Thursday 30 May 2013

Punching above their weight!


It was the Chatham & Aylesford Management Committee this afternoon - my third Management Meeting in a week. My thanks to Adrian and Pat Gulvin for allowing use of their home and providing lunch for 12 people!

I am very fond of Chatham & Aylesford. It was where Steve and I settled when we first moved to Kent 11 years ago and where I re-joined "active political service". As a voluntary member I was soon elected Deputy Chairman Political. I chaired the 2005 Parliamentary Selection (the Association Chairman was an applicant so could not participate). It was in the early years we rebuilt the team who have stuck together for the last decade and achieved so much.  When we began, C&A had just 3 Conservative councillors and a Labour MP; now it has 23 Conservative Councillors and a Conservative MP.

The real reason I am fond of C&A is it is totally focused on what really matters.  The Association has the smallest membership in Kent (the two halves - "Chatham" and "Aylesford" being the Cinderella rumps of two previously strong Conservative seats, brought together against everyone's wishes by the Boundary Commissioners in 1997).  The constituency is divided; geographically by the North Downs, politically by two different local authorities, economically between the proudly blue collar areas of Chatham and semi rural Maidstone suburbia, and economically, too. The average household income in Chatham being 30% less than that in Aylesford.

Yet despite these inherent fault lines, C&A continues to punch above it's weight. In the three years leading to the 2010 General Election they delivered one million leaflets (that's an average of 25 per household!) By polling day we had knocked on every door three times and had built up the largest pledge base in Kent. We had enrolled more postal voters as a % of pledges than any other constituency in the South East, and we were able to turn out canvassing teams of between 8 - 20 people every Saturday for three years. 

Even in these more difficult times, C&A continues to outperform many numerically stronger Associations. It raises enough funds campaign effectively, pay a share of the West Kent Campaign HQ establishment and wage costs, pay everything due to CCHQ and still make a small surplus.
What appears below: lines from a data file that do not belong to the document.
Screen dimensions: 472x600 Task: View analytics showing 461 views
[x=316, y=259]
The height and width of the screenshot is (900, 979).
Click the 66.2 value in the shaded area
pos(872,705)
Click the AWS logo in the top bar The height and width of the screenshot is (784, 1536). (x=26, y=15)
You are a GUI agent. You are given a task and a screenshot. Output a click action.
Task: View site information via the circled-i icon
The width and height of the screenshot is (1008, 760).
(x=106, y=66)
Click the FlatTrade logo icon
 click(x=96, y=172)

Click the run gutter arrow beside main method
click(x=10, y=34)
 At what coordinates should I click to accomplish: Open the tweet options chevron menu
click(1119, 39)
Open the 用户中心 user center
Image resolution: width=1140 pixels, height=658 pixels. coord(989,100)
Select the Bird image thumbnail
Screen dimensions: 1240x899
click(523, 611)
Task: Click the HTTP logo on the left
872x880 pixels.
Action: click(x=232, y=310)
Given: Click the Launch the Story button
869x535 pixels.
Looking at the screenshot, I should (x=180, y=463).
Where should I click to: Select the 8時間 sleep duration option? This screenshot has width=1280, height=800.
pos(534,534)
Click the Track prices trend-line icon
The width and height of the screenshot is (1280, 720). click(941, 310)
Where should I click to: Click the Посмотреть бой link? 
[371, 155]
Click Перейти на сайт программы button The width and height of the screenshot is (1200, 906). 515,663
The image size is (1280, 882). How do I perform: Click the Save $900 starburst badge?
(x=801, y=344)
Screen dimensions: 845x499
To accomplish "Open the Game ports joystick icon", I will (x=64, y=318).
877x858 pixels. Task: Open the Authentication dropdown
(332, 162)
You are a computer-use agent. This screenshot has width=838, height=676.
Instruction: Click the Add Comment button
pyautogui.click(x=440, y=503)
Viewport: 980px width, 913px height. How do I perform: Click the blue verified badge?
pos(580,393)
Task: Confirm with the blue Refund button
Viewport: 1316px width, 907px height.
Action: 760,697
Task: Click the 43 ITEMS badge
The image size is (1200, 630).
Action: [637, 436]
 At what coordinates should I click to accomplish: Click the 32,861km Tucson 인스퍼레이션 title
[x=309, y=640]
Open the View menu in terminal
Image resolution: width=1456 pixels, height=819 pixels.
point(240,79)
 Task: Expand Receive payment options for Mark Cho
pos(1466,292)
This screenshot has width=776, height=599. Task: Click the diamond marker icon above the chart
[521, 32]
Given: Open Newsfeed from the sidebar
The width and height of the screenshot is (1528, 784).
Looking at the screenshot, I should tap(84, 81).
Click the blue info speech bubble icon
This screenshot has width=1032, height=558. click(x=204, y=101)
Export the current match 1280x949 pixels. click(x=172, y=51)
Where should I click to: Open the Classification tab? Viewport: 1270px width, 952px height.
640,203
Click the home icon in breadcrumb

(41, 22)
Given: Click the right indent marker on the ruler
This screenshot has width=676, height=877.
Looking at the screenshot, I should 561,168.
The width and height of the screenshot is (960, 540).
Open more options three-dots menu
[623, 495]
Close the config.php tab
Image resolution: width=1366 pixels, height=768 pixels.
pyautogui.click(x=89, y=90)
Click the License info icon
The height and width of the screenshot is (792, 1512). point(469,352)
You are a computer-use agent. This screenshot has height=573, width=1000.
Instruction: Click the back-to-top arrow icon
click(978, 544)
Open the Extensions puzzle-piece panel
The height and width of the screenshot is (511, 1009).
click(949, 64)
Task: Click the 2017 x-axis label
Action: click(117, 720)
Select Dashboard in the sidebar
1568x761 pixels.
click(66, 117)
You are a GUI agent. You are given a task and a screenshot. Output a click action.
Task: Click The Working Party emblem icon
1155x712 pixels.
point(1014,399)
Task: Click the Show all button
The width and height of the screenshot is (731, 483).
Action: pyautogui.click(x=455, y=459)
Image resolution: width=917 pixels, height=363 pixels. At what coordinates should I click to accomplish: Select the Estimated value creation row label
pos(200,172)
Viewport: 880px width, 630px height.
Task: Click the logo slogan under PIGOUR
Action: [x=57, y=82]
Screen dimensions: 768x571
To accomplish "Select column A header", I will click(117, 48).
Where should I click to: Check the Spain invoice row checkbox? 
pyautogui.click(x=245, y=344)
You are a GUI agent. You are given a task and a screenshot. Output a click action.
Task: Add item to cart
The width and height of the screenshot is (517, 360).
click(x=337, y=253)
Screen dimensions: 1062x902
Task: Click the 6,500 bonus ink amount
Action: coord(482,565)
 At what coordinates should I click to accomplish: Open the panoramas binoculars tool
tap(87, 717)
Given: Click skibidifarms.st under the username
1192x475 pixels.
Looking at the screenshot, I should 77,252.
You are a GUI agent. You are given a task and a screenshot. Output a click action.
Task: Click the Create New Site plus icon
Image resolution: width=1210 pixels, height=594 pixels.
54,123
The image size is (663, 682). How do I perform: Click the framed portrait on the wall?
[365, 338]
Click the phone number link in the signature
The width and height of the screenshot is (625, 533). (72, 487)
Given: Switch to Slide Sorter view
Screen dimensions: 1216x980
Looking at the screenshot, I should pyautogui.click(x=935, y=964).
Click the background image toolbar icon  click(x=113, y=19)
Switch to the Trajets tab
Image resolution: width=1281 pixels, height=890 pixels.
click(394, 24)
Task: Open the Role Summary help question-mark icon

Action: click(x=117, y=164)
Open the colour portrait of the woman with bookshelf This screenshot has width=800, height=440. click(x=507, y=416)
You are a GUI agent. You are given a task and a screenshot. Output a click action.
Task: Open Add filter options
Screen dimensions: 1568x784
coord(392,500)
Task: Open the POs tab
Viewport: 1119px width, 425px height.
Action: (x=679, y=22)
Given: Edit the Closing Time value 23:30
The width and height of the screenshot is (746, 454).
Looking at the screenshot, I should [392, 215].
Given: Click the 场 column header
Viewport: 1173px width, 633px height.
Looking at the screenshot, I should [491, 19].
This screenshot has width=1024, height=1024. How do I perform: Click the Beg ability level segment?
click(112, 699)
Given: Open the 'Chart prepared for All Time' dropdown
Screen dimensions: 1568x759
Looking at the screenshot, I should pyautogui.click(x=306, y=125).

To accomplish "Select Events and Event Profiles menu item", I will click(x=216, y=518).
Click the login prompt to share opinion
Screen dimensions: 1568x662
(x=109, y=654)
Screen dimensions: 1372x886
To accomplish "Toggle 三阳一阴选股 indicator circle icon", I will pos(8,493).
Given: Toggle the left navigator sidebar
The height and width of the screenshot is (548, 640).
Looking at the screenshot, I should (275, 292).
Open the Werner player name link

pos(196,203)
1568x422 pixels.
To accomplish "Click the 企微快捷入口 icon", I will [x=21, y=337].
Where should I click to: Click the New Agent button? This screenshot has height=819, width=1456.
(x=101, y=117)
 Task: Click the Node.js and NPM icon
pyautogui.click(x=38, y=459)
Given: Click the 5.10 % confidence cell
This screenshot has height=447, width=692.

Where many areas complain about inability to deliver a single election leaflet or run an effective GOTV, in C&A they rise to meet every challenge they are given. If I explain that we need four full deliveries to retain our council seats, they will find the time, energy and inner resolve to deliver them, and still meet their local government, business and family commitments (though I know the sacrifices many of their families make during campaign periods).  Even after working with them for ten years, I find their commitment inspirational.

Unlike so many Associations, there are no egos, no prima donnas and no vanity.  It is very rare (in fact it is happened just once in ten years) for a candidate in 'safe' or 'unwinnable' seat to insist on working their own wards when asked to transfer their resources to a neighbouring battleground.  It is this collective teamwork, respect and trust which has enabled us to win and retain council seats which have not been Conservative for 40 years.

Today's meeting saw no splits, complaints or faint hearts. Yes, some may well have reservations about certain aspects of coalition policy, but they know the only alternative to a Conservative government in 2015 is a Labour one led by Ed Milliband.

I wish there were more Chatham & Aylesfords.